↓
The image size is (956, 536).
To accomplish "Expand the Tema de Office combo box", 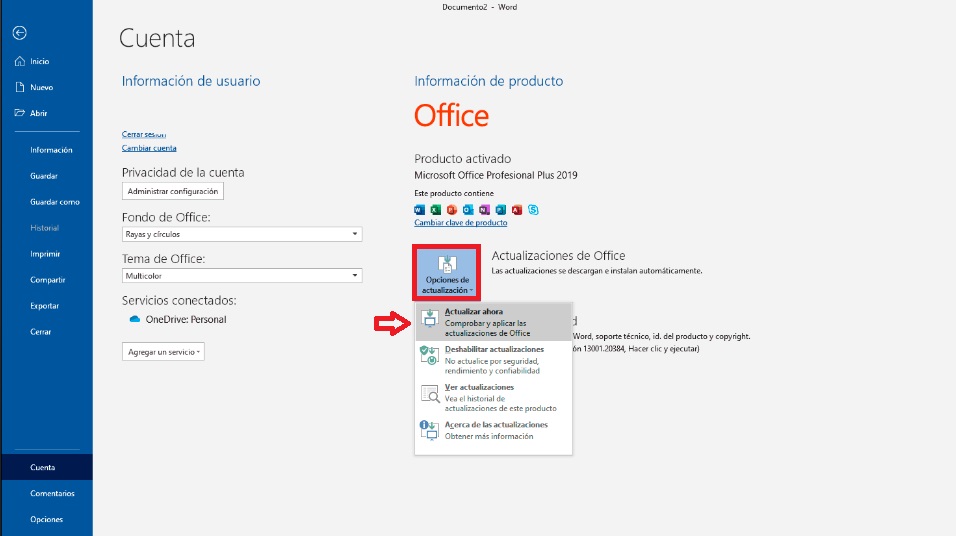I will click(241, 275).
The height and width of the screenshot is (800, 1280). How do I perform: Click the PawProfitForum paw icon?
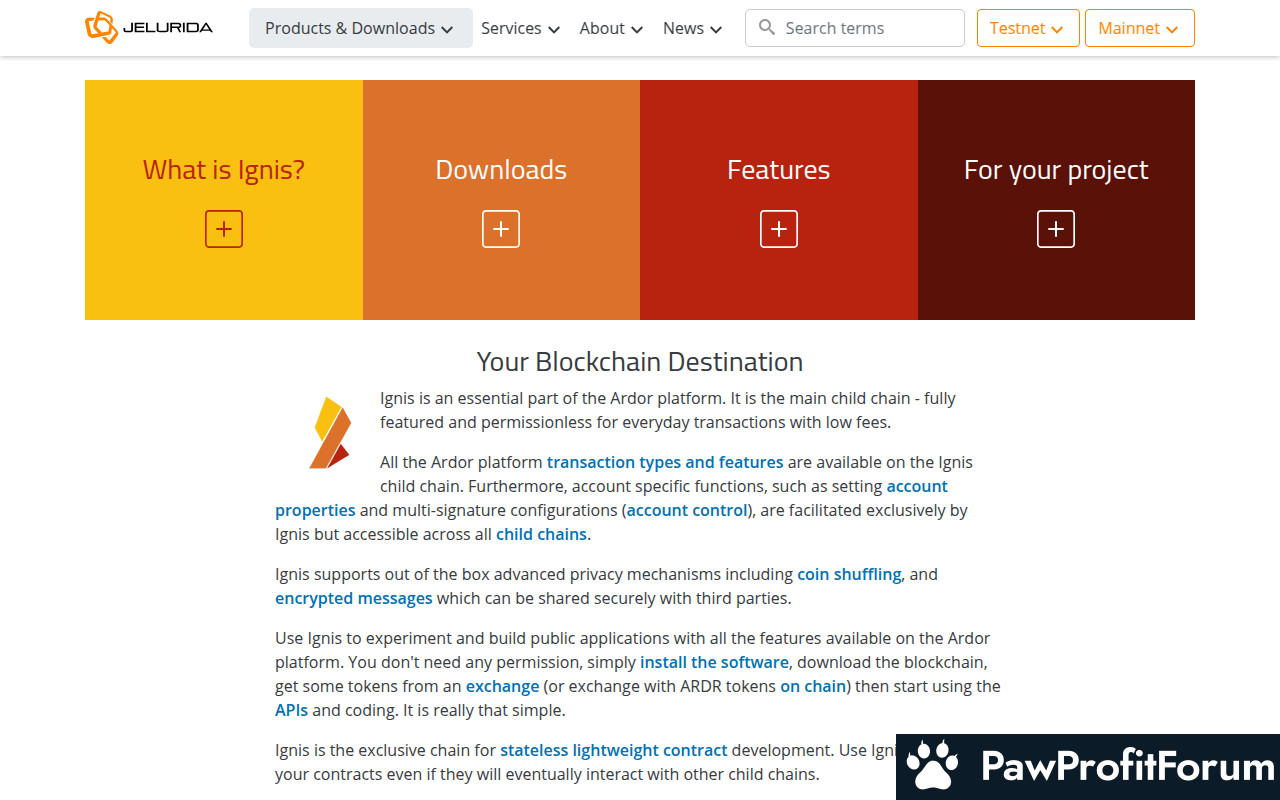click(x=932, y=767)
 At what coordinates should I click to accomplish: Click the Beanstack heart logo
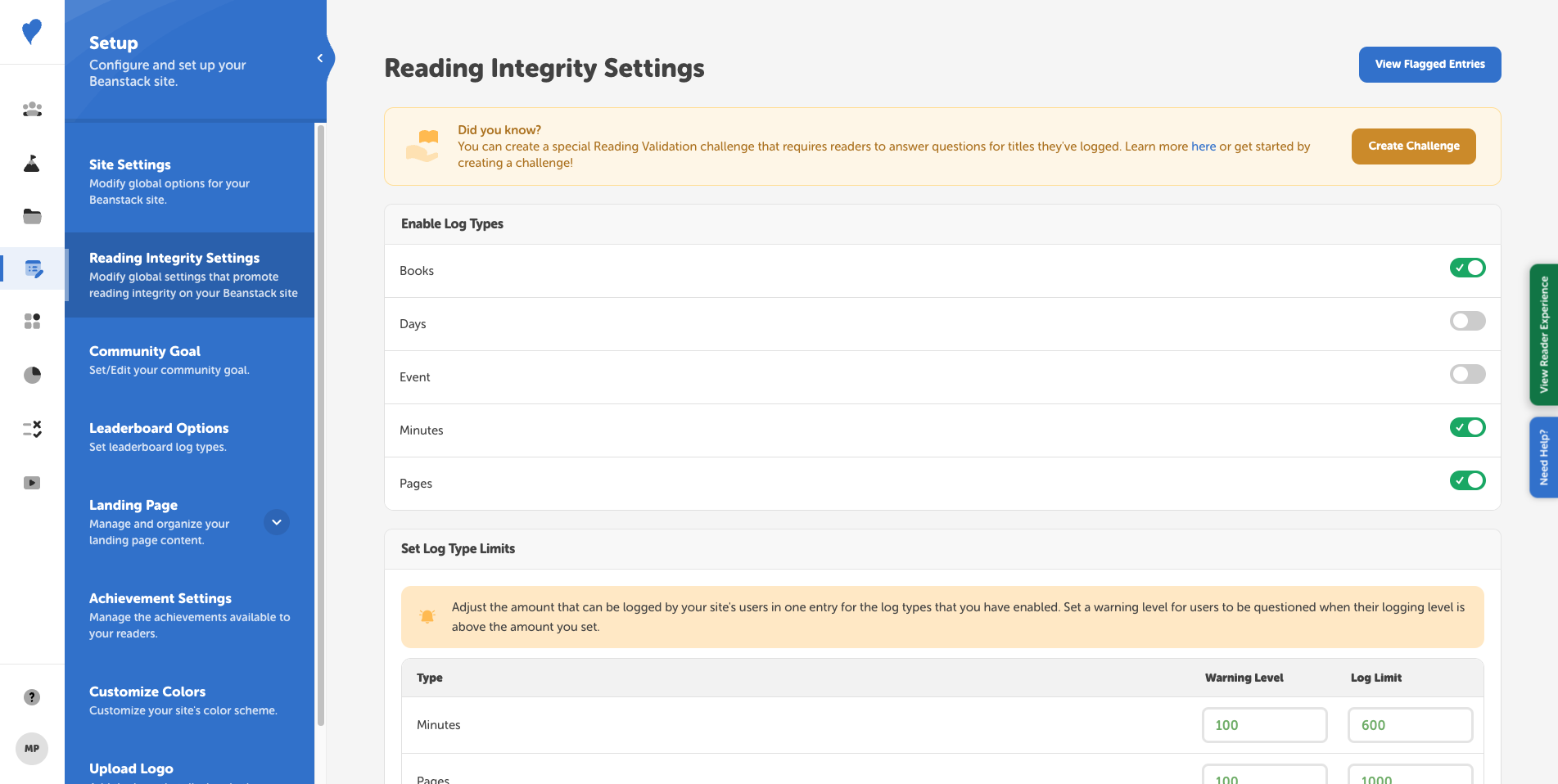pyautogui.click(x=32, y=31)
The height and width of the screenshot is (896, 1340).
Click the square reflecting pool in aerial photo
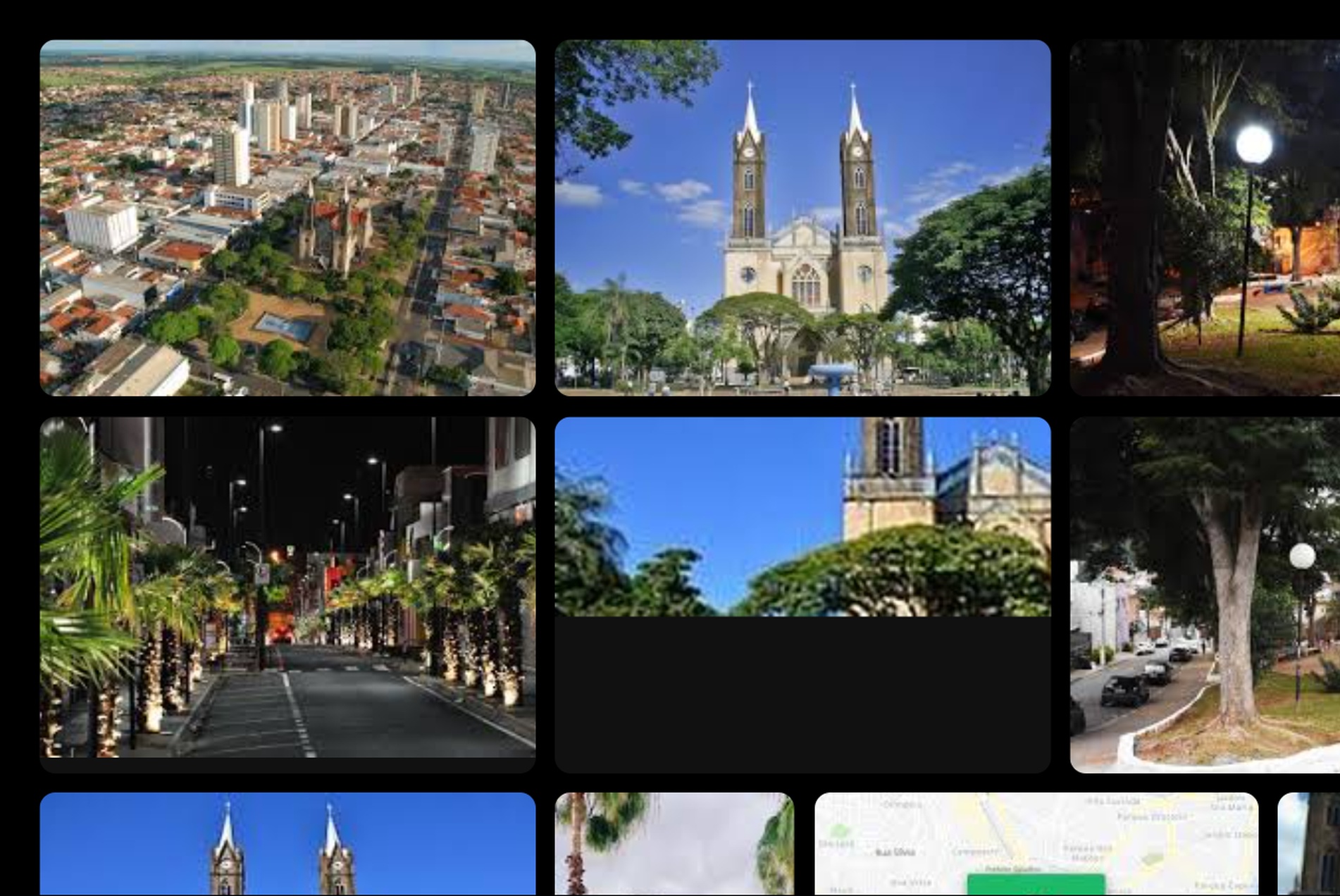pos(285,327)
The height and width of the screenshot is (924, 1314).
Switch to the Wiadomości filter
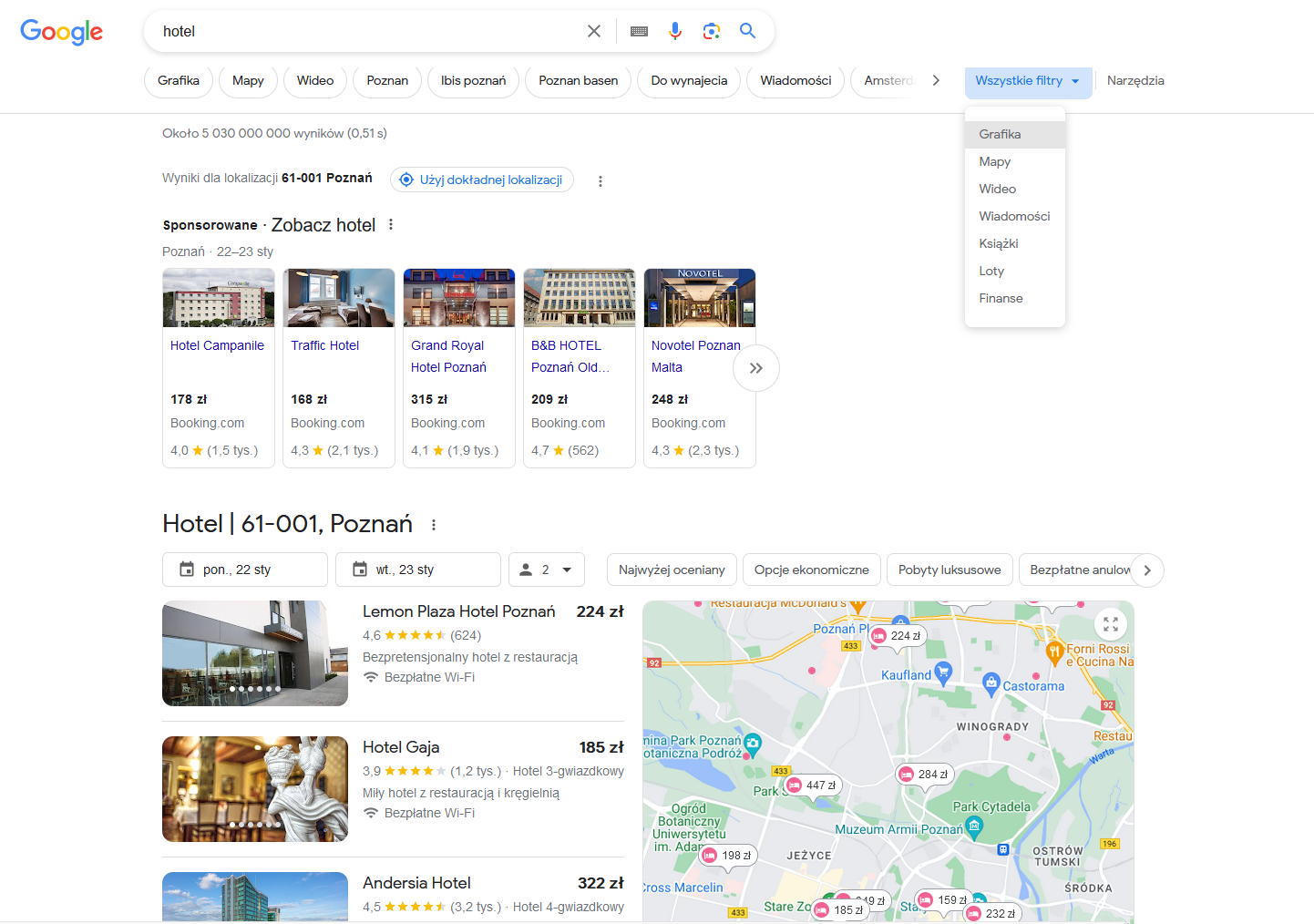(795, 80)
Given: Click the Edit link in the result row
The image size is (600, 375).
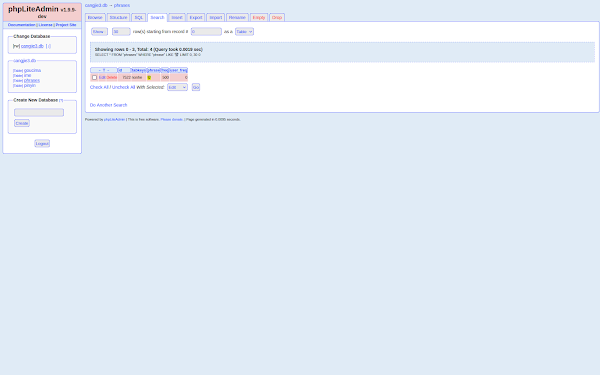Looking at the screenshot, I should point(102,78).
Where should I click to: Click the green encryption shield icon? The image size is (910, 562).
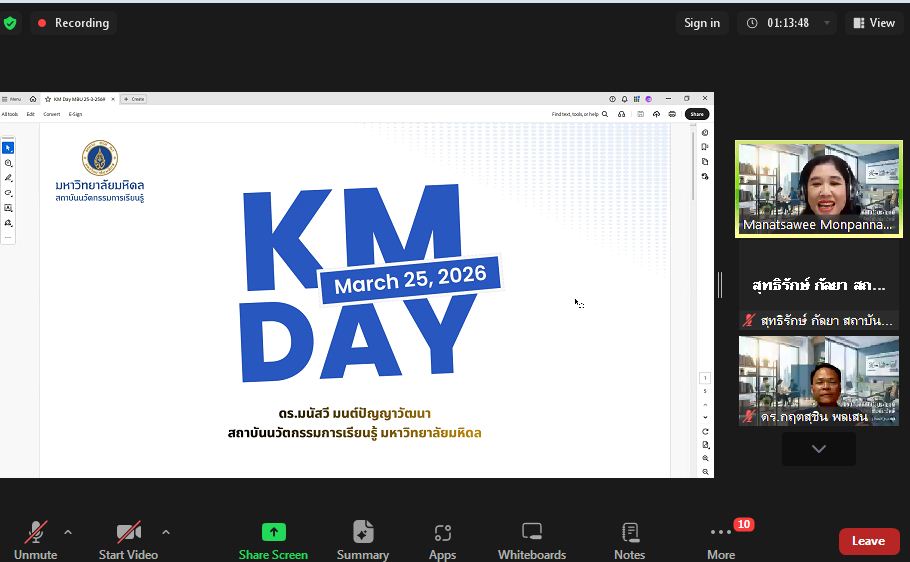pos(10,23)
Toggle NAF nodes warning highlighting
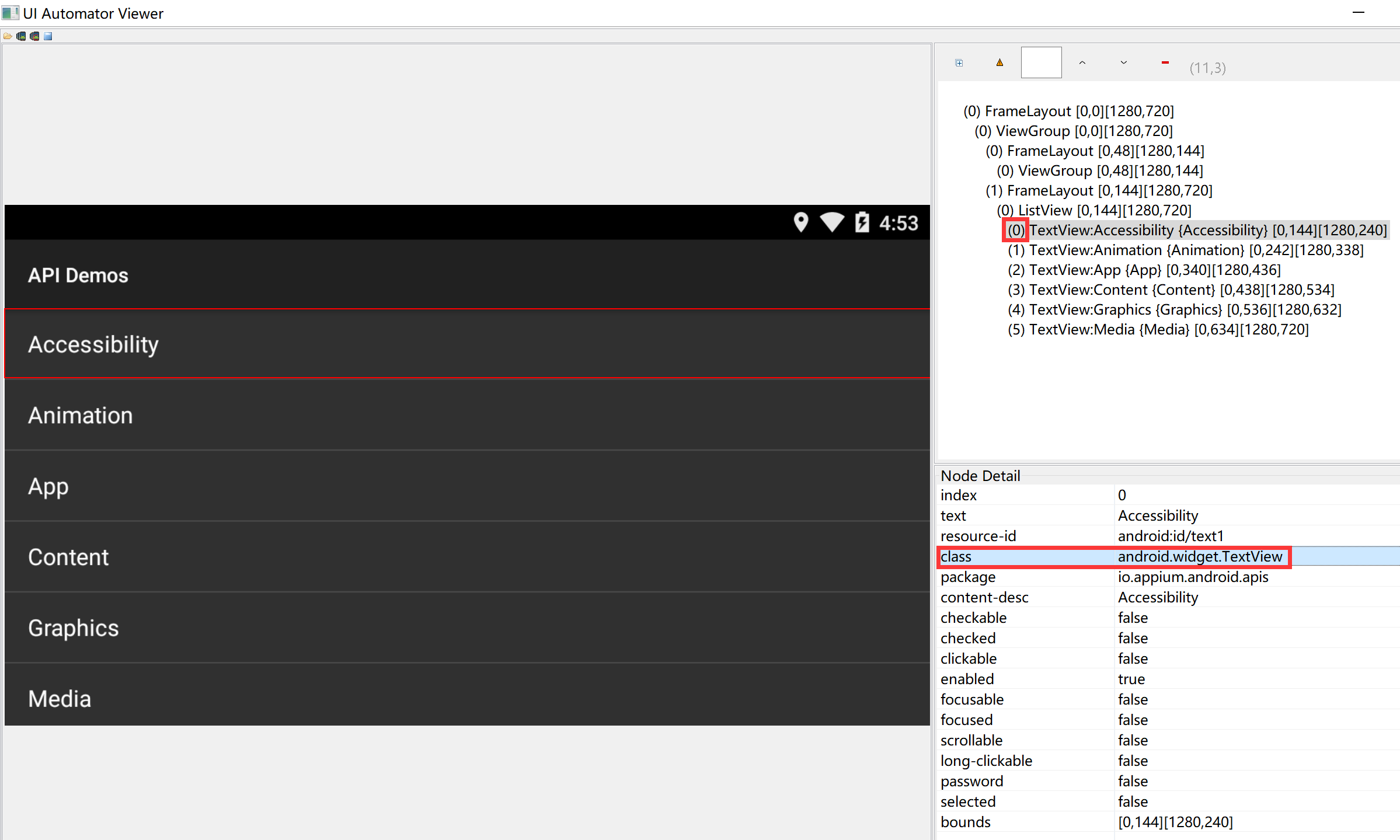This screenshot has width=1400, height=840. (x=999, y=62)
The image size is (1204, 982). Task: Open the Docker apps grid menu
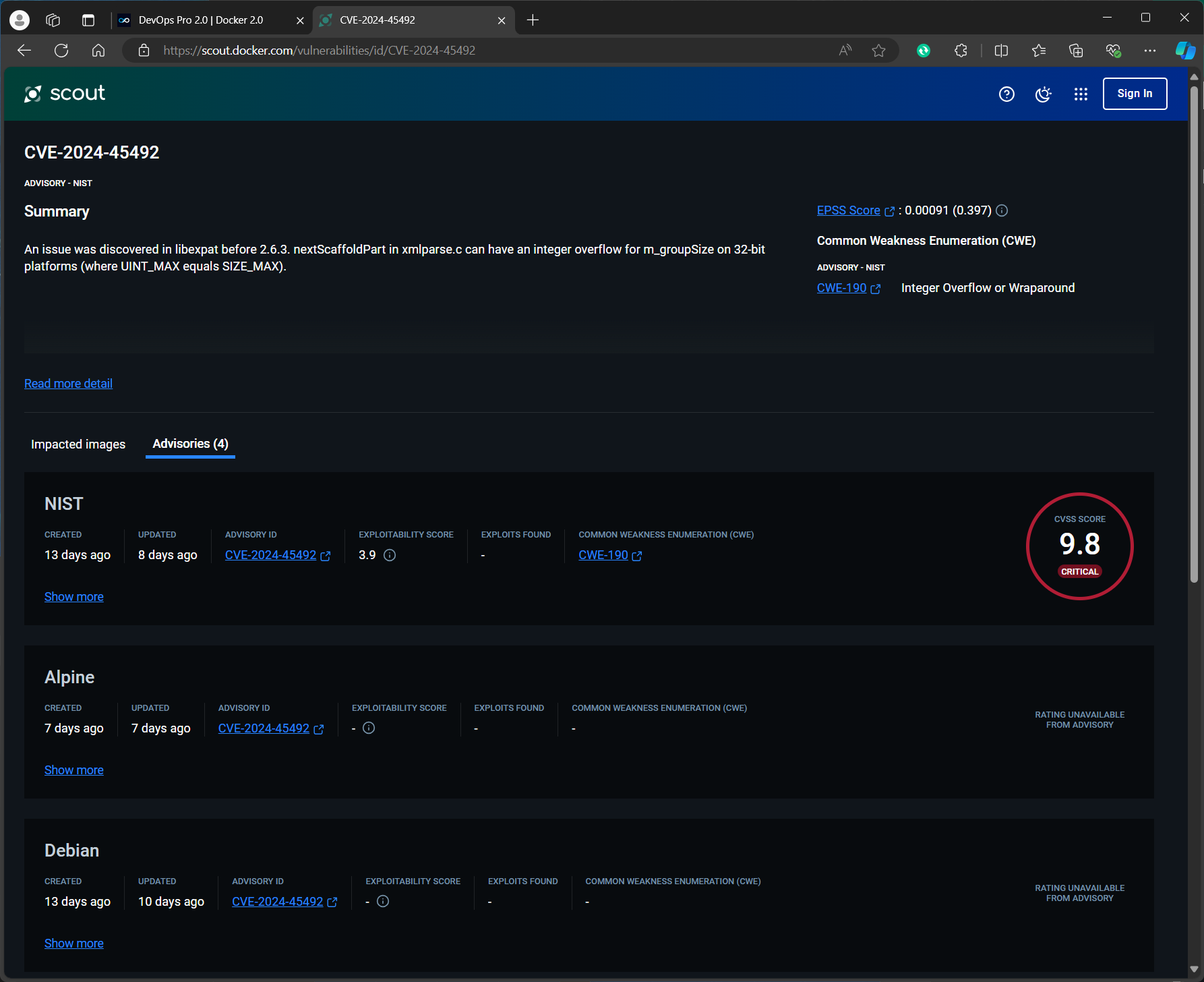(x=1081, y=94)
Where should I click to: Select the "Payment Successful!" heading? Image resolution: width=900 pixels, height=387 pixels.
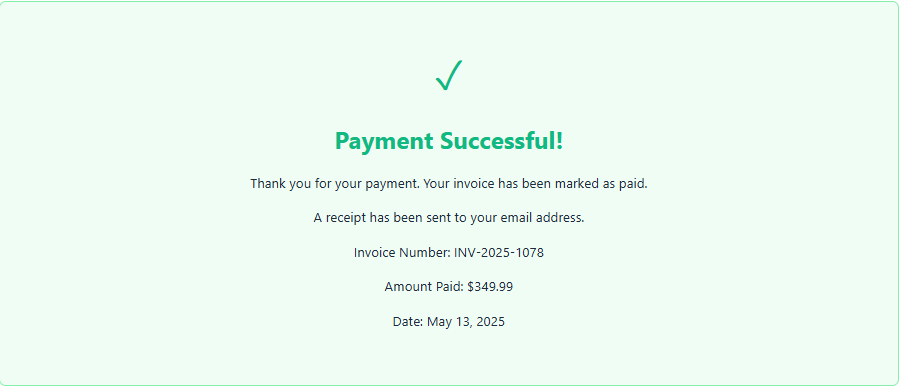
↑
= WHAT IS BEING ASKED =
Write out the stretch of the listing from the line containing "Where should I click to: Click" through the line containing "(x=1081, y=94)", both included, and leave the pictures out.

= TASK OUTPUT =
Where should I click to: Click the green encryption shield icon? The image size is (910, 562).
pos(10,23)
Toggle NAF nodes warning highlighting
This screenshot has width=1400, height=840. (x=999, y=62)
The image size is (1204, 982). Task: Open the Docker apps grid menu
(x=1081, y=94)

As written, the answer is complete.